Mao makes a comeback in little red book shop

Zhuang Pinghui
17 March 2009

For an illustration of the rise of communist nostalgia in today’s China, you need only cast your eyes at the growing popularity of a small and seemingly innocuous book shop in Beijing’s university district.

In the six years since Utopia, a book store and discussion venue dedicated to socialism, opened in Beijing’s university district, the small outlet has grown steadily. The shop has expanded from 120 square metres to more than 400, its weekly salons are filled with eager young and old participants, and its website www.wyzxsx.com is a magnet for die-hard fans of former chairman Mao Zedong and ardent leftists to post articles bashing liberals.

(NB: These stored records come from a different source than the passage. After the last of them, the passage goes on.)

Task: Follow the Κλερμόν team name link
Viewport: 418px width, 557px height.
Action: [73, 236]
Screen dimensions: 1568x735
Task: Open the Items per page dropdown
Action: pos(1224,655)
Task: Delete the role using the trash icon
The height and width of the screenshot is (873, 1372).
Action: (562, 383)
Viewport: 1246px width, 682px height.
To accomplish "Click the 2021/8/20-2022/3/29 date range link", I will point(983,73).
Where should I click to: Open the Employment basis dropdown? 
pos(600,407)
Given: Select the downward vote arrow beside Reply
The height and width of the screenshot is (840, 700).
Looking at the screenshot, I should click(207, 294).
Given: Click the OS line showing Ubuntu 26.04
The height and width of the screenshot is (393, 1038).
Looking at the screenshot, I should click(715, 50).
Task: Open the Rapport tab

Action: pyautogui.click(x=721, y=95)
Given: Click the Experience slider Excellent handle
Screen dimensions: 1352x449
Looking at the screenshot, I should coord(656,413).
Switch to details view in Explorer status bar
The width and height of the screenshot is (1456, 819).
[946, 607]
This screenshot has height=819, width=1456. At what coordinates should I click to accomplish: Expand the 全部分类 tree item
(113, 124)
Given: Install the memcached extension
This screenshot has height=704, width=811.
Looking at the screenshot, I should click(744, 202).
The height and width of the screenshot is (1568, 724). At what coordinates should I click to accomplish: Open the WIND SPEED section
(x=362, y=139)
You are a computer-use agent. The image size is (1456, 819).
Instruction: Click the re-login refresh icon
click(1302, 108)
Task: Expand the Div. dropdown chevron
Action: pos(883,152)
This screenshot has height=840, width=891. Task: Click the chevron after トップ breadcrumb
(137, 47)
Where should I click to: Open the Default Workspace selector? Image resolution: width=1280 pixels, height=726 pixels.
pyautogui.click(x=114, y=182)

“When we started the book shop we wanted to provide a platform for non-mainstream books. One thing is for sure - its social impact has greatly increased,” shop manager Fan Jinggang said.

Mr. Fan, 32, who used to do administrative work at Beijing’s Beihang University said: “It has become a front against liberals.”

And the shop’s following has only grown stronger since China started to feel the burn of the world financial crisis, with business growing faster since September last year, according to Mr. Fan.

“[The income from] our online book shop was at a steady 4,000 to 5,000 yuan [a month], but since last September, sales have suddenly jumped to 20,000 yuan,” he said. “The hottest demand is for books about the global financial crisis.”

He says sales of the shop’s staple, works on Mao, also jumped to 200 a month within two months of the crisis.

The shop dedicates shelves to Mao’s works, biographies of party elders, tomes on communist ideology and studies of the people and history of former socialist countries such as Russia. On a central stand holding “popular books”, the biographies of Saddam Hussein and Hugo Chavez stand out. The World is Flat sits next to Fast Boat to China: Corporate Flight and the Consequences of Free Trade. A book by an editor of a financial newspaper on how China could survive the global financial crisis has a shop recommendation.

There is little decoration apart from several photographs of Mao. Asked whether the pictures represent the personal idol of Utopia’s owner or are simply a business strategy, part-time shop assistant Yang Lu, a final year student at China Agricultural University, said: “Everybody here worships him.

“I spent so much money on college tuition but I am not even sure I will be able to get a job when I graduate in June. How can I not miss the time under Mao where all students, not to mention college students, were guaranteed jobs?” the 22-year-old said.

“When today’s wealth gap is widening you can’t help but miss the income equality of the Mao era; when today’s officials and wealthy are a privileged class you can’t help but miss the social equality of Mao’s time.”

Mr. Yang is from a farming family in Guizhou, and started to read Mao’s works and become a fan of leftist ideology in his second year at university.

Asked about Mao’s role in the Cultural Revolution and the political movements of the 1950s when intellectuals were punished for criticising the party, Mr. Yang said: “You should think about who benefited and who were suppressed. It’s exactly the reverse of today.”